What is the $400 threshold on a Good Faith Estimate?

The $400 figure is the trigger for the Patient-Provider Dispute Resolution (PPDR) process. If a patient's total billed charges from a provider or facility are at least $400 more than that party's Good Faith Estimate, the patient can challenge the bill through a federal selected dispute resolution (SDR) entity. The patient must initiate the dispute within 120 calendar days of receiving the bill. If the patient prevails, they are generally held to the GFE amount unless the provider can show the higher charges resulted from unforeseen, medically necessary services.

What is the difference between a convening provider and a co-provider?

The convening provider (or convening facility) is the party that receives the initial request for a service or is responsible for scheduling the primary item or service — that party owns the Good Faith Estimate and delivers it to the patient. A co-provider (or co-facility) is any other provider expected to furnish items or services in conjunction with the primary service, such as an anesthesiologist or pathologist tied to a scheduled surgery. Co-providers must give their GFE information to the convening provider on request so it can be combined into a single estimate, though CMS has applied enforcement discretion to the requirement to aggregate co-provider charges.

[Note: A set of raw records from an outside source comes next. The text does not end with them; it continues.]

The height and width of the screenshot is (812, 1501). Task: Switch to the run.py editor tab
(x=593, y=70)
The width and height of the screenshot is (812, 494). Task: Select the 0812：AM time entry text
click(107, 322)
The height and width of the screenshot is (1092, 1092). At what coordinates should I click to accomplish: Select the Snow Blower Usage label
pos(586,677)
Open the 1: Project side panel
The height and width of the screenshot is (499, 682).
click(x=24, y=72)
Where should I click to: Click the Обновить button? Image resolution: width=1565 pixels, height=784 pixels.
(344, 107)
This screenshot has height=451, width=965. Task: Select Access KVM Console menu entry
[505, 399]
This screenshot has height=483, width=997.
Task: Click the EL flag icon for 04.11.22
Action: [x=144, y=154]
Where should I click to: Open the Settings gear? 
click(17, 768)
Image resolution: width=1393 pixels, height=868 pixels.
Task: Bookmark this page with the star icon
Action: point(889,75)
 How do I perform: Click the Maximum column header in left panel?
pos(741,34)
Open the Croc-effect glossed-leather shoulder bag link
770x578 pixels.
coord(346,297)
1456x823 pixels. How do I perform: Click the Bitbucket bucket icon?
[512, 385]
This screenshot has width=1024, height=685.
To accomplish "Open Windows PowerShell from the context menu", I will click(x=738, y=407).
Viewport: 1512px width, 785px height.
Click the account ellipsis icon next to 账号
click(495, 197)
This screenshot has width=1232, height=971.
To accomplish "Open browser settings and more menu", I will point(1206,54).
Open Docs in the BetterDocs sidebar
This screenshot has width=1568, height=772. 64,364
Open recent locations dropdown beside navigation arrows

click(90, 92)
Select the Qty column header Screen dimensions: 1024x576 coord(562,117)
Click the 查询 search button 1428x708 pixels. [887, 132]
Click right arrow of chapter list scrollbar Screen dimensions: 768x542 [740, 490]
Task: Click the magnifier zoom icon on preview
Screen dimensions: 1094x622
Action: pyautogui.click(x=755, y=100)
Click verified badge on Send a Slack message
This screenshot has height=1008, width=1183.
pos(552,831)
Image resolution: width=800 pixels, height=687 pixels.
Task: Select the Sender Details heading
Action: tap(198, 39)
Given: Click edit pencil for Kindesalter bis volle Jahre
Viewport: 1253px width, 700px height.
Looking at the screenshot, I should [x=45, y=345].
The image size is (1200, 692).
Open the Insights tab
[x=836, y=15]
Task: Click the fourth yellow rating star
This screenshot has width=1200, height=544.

What information must a Good Faith Estimate include?

A compliant GFE must include the patient's name and date of birth; a description of the primary service and its scheduled date; an itemized list of expected items and services grouped by provider/facility; applicable ICD-10 diagnosis codes; expected CPT/HCPCS service codes; the expected charge for each item; the name, NPI, and TIN of each provider/facility and the service location; a list of items the provider knows will require separate scheduling; and required disclaimers stating the estimate may differ from final charges, that the patient may dispute a bill $400 or more over the estimate, and that the GFE is not a contract.

Does a Good Faith Estimate apply to patients using insurance?

No. The convening-provider Good Faith Estimate requirement applies to uninsured and self-pay patients — those with no coverage, or those who have coverage but are not using it for the specific service. A patient who tells you 'do not bill my insurance, I will pay cash' is a self-pay individual and is owed a GFE. For patients who are using their insurance, a separate Advanced Explanation of Benefits (AEOB) requirement was contemplated under the No Surprises Act for the plan to provide, but that insured-patient pathway is phased separately from the uninsured/self-pay GFE that applies today.

How long must a provider keep a Good Faith Estimate?

A provider or facility must retain a copy of each Good Faith Estimate it furnishes for at least 6 years and make it available to the patient on request. Retention is not just a recordkeeping formality — the GFE is the practice's primary evidence in a Patient-Provider Dispute Resolution proceeding, so a practice that cannot produce the estimate it issued is at a significant disadvantage if a patient challenges a bill that exceeded it by $400 or more.